═════ Information shown ═════

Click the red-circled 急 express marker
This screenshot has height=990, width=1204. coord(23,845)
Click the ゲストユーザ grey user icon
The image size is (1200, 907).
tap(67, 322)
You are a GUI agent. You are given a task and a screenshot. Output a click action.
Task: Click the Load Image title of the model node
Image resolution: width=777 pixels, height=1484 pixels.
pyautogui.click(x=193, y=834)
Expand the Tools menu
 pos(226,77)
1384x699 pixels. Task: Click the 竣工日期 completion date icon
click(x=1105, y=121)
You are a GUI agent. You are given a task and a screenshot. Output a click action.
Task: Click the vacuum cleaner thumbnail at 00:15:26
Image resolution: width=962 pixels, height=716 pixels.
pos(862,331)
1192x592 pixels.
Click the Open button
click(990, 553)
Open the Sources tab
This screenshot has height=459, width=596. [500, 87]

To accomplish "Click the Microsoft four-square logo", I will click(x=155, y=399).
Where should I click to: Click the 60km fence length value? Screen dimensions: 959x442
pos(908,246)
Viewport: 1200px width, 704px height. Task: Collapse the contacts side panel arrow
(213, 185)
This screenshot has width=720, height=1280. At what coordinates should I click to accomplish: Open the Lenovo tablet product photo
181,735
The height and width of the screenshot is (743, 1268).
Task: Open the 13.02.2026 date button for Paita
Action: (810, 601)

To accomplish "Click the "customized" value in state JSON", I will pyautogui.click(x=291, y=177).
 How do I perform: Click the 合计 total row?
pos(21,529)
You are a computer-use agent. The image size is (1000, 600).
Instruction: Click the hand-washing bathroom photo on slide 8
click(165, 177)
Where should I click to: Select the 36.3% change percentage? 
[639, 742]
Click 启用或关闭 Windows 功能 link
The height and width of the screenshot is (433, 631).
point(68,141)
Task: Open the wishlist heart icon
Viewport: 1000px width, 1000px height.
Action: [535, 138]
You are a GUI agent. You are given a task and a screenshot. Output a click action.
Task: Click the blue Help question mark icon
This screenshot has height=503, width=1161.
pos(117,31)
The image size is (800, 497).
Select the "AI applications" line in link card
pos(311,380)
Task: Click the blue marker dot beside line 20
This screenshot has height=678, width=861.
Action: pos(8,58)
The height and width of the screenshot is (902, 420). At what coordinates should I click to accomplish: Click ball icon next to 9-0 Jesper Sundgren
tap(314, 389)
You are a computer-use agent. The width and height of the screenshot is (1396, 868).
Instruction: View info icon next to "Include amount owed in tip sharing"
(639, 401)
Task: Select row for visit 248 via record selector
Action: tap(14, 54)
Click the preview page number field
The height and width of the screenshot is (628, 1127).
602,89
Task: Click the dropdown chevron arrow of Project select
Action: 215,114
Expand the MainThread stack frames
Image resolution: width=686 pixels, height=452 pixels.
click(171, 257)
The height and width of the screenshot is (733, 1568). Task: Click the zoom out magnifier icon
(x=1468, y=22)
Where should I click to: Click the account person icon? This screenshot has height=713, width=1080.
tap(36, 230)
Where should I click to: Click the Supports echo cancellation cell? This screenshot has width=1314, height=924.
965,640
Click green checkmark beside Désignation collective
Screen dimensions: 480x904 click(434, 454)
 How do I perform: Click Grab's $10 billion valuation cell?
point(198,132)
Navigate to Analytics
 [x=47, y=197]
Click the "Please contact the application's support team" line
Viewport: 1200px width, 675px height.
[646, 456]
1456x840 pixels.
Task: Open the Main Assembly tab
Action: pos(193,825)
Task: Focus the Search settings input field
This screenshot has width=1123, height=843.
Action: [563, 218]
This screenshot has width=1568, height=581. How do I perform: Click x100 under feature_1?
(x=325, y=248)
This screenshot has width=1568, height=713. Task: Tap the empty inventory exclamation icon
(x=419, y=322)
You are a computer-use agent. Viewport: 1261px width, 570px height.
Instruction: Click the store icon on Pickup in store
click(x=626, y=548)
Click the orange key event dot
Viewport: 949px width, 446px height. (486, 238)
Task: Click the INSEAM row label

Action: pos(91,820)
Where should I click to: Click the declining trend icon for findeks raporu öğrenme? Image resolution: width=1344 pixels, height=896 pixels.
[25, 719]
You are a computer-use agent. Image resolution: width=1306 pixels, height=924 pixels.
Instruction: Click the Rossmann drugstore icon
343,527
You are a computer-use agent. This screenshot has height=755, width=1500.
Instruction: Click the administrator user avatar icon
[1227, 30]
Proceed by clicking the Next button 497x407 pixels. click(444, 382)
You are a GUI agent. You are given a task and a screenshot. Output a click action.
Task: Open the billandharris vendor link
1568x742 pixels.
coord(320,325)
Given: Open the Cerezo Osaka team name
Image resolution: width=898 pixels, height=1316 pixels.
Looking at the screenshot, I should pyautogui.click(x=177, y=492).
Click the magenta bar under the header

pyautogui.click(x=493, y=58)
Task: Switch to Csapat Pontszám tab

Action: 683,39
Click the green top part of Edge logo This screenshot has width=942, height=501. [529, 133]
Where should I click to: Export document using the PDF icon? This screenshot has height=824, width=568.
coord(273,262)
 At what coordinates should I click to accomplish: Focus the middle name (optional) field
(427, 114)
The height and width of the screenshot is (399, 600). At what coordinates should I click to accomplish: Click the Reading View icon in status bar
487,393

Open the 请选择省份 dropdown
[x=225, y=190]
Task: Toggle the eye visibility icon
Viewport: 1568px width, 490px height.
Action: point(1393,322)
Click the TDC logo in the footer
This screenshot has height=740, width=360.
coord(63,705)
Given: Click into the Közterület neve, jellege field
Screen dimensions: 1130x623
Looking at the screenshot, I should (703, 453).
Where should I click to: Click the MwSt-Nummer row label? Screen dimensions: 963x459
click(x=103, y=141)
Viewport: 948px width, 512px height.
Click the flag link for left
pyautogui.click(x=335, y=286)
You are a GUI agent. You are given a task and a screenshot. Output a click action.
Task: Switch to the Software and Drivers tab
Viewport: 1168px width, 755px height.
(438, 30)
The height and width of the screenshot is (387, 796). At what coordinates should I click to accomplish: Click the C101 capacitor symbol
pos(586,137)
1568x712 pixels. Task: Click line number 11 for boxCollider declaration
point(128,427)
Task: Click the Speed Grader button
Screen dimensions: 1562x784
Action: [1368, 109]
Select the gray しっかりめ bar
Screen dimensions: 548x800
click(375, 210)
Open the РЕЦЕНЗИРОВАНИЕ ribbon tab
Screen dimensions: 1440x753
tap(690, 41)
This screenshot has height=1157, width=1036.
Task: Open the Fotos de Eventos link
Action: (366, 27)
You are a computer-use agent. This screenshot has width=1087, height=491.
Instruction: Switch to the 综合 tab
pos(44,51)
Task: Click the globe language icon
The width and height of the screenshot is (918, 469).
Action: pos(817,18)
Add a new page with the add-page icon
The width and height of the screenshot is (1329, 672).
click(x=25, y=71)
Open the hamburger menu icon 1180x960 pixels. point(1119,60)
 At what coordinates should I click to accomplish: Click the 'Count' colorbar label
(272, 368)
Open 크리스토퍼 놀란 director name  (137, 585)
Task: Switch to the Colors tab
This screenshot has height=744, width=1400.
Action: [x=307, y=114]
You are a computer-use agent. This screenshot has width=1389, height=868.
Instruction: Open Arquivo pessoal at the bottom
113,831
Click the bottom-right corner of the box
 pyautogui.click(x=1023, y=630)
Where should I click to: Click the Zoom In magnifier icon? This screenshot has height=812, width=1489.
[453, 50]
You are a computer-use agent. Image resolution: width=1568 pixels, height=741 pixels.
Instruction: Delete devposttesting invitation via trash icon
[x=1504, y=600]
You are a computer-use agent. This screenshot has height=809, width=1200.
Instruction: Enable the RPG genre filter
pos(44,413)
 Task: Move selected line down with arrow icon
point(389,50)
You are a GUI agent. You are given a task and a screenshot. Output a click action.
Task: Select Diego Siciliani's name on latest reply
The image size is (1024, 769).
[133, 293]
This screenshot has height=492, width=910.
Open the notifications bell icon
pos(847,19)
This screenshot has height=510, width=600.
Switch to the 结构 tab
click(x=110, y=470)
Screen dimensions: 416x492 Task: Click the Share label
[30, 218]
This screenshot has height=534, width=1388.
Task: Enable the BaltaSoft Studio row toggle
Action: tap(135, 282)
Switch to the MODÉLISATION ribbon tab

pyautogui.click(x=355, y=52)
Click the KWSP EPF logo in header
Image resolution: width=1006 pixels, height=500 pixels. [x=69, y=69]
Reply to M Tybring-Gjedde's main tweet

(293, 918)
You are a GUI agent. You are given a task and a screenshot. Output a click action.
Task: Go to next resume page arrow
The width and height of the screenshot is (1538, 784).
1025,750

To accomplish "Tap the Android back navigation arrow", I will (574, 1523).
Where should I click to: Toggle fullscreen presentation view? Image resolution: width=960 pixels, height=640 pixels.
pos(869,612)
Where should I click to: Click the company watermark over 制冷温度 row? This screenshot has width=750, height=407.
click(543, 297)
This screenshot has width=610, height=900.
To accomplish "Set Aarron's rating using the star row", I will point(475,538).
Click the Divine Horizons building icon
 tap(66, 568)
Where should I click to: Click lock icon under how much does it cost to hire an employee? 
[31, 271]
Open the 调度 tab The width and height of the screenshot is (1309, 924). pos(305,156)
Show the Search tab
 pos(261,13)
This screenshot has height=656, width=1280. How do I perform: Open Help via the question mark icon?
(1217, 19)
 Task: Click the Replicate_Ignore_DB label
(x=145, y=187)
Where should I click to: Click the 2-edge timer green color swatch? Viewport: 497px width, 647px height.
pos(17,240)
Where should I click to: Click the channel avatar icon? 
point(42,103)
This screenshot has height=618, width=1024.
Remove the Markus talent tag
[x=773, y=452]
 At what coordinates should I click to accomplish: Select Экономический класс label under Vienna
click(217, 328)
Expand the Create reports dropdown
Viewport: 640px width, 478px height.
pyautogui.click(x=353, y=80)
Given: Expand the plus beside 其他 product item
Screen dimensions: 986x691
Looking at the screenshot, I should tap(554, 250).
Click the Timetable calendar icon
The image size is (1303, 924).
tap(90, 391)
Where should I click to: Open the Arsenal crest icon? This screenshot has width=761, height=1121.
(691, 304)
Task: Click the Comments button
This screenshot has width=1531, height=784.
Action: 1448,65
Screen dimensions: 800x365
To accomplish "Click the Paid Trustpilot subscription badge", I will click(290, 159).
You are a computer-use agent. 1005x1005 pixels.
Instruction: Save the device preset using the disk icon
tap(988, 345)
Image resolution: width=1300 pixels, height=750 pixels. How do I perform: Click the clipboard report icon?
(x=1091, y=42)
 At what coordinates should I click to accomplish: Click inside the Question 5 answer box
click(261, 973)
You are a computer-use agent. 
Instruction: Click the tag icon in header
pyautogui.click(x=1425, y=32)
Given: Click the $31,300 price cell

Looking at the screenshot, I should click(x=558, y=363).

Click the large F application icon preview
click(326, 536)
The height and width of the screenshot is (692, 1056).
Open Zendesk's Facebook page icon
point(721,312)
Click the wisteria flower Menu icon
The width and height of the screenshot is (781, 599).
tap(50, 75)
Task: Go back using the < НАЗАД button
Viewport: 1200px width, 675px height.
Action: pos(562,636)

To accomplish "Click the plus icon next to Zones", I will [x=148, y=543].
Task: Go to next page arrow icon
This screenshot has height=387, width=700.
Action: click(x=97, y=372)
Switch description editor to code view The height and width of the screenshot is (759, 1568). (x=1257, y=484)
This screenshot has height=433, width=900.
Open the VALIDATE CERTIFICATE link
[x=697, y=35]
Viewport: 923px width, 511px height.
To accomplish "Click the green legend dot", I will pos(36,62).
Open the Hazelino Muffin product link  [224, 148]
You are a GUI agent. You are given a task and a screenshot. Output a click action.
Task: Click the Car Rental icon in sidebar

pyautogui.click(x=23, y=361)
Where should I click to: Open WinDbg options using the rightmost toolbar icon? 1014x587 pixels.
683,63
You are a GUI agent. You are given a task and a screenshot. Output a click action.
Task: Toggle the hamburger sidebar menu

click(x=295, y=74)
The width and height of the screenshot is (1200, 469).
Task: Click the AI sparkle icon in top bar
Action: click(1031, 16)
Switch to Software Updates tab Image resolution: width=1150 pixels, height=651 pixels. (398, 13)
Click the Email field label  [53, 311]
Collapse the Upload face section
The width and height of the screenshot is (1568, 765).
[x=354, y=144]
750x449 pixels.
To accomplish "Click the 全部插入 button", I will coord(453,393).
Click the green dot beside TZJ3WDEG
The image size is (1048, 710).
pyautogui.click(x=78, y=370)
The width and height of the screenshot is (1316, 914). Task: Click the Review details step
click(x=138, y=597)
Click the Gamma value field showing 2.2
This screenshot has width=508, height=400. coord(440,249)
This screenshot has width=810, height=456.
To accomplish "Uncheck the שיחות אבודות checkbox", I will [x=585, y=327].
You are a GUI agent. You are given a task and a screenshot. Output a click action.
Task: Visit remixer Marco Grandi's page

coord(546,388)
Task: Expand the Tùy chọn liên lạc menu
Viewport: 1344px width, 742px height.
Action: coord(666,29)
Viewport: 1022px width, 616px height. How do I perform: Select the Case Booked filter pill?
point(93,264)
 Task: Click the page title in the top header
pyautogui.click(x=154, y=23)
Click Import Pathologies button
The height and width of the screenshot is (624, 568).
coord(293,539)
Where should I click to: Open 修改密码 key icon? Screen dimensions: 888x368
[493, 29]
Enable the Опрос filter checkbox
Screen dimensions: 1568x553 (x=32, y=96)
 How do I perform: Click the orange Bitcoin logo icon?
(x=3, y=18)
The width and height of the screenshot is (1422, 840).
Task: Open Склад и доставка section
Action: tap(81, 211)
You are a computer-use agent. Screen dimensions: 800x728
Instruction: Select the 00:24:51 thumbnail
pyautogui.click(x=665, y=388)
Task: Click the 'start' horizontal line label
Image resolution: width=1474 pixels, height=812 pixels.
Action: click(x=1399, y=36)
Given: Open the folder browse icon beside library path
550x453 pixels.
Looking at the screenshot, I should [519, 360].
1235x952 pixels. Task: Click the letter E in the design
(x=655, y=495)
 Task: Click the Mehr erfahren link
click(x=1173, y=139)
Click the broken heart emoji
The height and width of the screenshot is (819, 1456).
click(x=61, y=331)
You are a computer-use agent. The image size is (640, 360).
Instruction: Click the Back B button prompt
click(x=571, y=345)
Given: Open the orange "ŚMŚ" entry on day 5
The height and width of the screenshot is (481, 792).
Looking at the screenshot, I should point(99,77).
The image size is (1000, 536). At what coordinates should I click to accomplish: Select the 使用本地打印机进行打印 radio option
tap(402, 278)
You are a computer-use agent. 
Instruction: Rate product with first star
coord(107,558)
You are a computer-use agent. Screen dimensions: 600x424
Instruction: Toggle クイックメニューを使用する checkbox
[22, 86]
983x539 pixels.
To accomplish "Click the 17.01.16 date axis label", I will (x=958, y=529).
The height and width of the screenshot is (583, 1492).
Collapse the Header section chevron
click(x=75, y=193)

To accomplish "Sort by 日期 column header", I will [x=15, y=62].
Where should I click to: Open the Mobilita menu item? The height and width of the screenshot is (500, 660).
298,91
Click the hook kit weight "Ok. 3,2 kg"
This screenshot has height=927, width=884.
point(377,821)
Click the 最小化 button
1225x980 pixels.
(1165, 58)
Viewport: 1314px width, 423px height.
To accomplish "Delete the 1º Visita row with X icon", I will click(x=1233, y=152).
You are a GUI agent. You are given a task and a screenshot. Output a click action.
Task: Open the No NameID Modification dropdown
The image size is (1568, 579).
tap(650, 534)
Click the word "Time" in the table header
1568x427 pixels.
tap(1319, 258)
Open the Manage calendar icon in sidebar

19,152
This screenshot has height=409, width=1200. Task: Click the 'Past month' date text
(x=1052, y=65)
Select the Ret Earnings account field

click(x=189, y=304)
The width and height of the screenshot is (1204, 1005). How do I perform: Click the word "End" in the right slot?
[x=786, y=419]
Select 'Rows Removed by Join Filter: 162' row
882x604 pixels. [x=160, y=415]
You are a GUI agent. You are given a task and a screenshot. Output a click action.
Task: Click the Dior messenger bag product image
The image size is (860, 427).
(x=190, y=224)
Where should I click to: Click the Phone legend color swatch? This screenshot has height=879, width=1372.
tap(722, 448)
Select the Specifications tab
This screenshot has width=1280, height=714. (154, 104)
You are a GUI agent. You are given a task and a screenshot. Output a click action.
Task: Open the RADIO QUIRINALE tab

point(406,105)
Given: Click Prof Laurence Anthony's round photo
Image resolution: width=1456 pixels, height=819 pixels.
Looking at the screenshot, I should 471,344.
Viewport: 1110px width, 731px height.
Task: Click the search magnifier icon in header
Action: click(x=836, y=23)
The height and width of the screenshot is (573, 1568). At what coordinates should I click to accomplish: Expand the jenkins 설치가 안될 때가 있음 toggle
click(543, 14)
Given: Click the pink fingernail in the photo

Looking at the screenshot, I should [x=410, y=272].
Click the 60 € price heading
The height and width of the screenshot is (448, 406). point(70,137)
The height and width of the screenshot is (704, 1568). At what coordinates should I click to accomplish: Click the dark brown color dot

═════

What you are asked to do:
"team" is the word to look for; copy every line of the data that has it.

Answer to this problem:
Click the "Please contact the application's support team" line
Given: Open the Cerezo Osaka team name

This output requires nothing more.